The Reputation Risk Management Blind Spot
Deloitte went on to show that the companies they surveyed are more than prepared to manage risks in areas they control directly. 69% of those questioned said that they are most prepared to manage risk when it concerns regulatory compliance. A further 68% said the same of employee misconduct, whilst 66% said that they are most prepared to manage risk when it concerned executive misconduct.
However Deloitte data went on to show that the businesses they polled are less prepared to manage risk when it concerns something beyond the scope of their direct control. Only 47% said they are prepared to deal with risk when it concerned a third party.
What Happens When a Third Party Goes Online?
For many businesses, third party equals dissatisfied customers. The arrival of digital technologies such as the internet, Google and social media have given these consumers a new voice. Many choose to use this voice to damage the online reputation of a company by posting negative content online.
This is the reputational risk many companies feel ill prepared to address. When a third party chooses to post negative content online, it has the potential to be picked up by the most widely used search engine in the world; Google. This allows the negative content to be seen by anybody who searches that company’s name, damaging their reputation in the eyes of a potential consumer.
“Issues Can Escalate Very Quickly.”
Suncorp Limited’s group chief risk officer Clayton Herbert explained how the toxic mix of a dissatisfied third party and modern technology can pose a risk to corporate reputation in more depth. According to Forbes, Clayton said:
“There’s been a recognition that with the increasing influence of social media and social media sites, as well as activist sites, issues can escalate very quickly. This can threaten your reputation more significantly than in the past. As a result there’s more sensitivity to reputation risk in the context of those types of social developments and technology developments over the last five years.”
What is Online Reputation Management?
As such, firms all over the world are turning to online reputation management to navigate these murky waters. Online reputation management focuses on replacing the bad with the good via content creation. Using Search Engine Optimisation (SEO) online assets such as social media profiles, blogs, PR releases etc. are created and laced with the search term in question.
Google likes relevant content. Creating online assets that are relevant to your search term will see said assets rise up the Google rankings. With regular optimised content this will see your assets rise to page one for your search term, negating the reputation risk of a negative reputation event spurred by a third party online.

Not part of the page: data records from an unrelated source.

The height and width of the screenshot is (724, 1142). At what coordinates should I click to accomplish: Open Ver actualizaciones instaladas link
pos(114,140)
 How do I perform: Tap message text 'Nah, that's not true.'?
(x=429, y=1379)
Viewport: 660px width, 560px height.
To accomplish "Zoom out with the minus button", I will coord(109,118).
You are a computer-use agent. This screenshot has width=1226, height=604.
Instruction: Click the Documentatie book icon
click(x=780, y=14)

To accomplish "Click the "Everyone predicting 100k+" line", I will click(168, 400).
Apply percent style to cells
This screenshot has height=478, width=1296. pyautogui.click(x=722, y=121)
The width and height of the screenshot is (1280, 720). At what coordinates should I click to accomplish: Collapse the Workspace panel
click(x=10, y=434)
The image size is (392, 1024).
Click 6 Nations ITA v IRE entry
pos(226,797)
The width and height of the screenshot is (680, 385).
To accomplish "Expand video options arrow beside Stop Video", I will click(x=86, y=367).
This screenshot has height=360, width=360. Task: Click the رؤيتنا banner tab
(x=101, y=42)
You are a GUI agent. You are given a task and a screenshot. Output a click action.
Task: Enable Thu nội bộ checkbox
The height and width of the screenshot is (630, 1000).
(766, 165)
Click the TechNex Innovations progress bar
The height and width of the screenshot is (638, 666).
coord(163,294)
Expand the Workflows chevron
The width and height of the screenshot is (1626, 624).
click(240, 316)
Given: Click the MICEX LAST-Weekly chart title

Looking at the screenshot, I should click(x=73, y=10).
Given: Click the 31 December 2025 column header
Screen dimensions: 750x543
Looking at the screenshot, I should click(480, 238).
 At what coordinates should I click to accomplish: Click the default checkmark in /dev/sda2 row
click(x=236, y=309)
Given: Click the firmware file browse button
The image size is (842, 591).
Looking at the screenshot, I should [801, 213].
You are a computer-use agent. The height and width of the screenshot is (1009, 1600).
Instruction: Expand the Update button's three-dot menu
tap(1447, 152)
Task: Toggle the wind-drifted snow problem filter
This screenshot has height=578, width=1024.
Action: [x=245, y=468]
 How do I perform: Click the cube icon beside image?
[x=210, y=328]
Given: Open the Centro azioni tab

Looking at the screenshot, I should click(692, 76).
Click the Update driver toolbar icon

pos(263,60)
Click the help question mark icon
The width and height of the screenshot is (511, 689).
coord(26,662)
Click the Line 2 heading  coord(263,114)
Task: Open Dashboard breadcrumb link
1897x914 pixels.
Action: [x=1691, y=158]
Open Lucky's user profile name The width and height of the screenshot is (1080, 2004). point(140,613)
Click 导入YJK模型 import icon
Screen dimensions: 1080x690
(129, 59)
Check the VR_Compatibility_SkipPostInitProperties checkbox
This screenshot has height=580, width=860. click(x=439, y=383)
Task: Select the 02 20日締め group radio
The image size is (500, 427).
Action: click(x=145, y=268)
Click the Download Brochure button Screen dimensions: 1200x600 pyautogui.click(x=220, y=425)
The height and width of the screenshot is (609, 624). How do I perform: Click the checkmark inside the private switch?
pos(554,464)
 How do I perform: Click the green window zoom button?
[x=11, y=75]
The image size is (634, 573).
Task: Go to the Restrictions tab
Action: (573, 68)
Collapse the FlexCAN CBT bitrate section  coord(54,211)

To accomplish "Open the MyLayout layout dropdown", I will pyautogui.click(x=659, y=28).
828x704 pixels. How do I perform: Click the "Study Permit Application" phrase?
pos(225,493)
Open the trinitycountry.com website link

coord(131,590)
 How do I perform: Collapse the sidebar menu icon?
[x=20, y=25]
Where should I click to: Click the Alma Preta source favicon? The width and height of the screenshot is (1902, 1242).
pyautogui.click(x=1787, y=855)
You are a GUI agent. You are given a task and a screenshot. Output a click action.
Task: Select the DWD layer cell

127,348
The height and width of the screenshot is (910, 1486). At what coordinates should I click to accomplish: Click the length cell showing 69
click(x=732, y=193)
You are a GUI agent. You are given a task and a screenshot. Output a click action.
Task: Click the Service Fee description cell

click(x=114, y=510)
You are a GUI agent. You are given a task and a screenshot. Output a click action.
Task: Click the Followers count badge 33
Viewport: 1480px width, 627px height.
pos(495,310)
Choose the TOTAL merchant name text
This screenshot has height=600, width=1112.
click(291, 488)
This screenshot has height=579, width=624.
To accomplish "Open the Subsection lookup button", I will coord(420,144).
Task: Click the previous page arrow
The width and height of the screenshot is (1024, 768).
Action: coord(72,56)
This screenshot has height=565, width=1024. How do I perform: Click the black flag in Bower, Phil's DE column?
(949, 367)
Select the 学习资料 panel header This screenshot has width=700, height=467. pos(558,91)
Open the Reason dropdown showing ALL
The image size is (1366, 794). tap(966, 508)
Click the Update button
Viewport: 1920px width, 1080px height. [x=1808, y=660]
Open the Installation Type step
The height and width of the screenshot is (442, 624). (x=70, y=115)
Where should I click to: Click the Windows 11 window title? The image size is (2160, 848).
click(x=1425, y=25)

The Rise of Online Crisis Reputation Management
This strategy has long been employed by digital agencies and PR firms as a way of handling crisis situations. Yet 2014 saw demand for online crisis management in the form of online reputation management services reach new levels.
According to PR Week, a new survey published recently by Econsultancy revealed that “there was a 16 per cent growth in demand for online reputation management services from PR agencies over the past 12 months” along with a significant number of requests for “content creation.”
Online Reputation Management in 2015
The increasing recognition of the value of reputation, the rising trend of turning corporate attention to managing reputation risk, the lack of confidence in managing the risk posed by third parties online and the growing demand for reputation management services equate to one thing. The corporate world is coming to rely on online reputation management to protect their company reputations online.
The continuation of the trends that have resulted in the reliance should result in one thing; online reputation management will go mainstream in 2015. As businesses around the world continue to face the reputation risk posed by third parties who have access to the internet, they will need to turn to online reputation management to protect their corporate reputations online.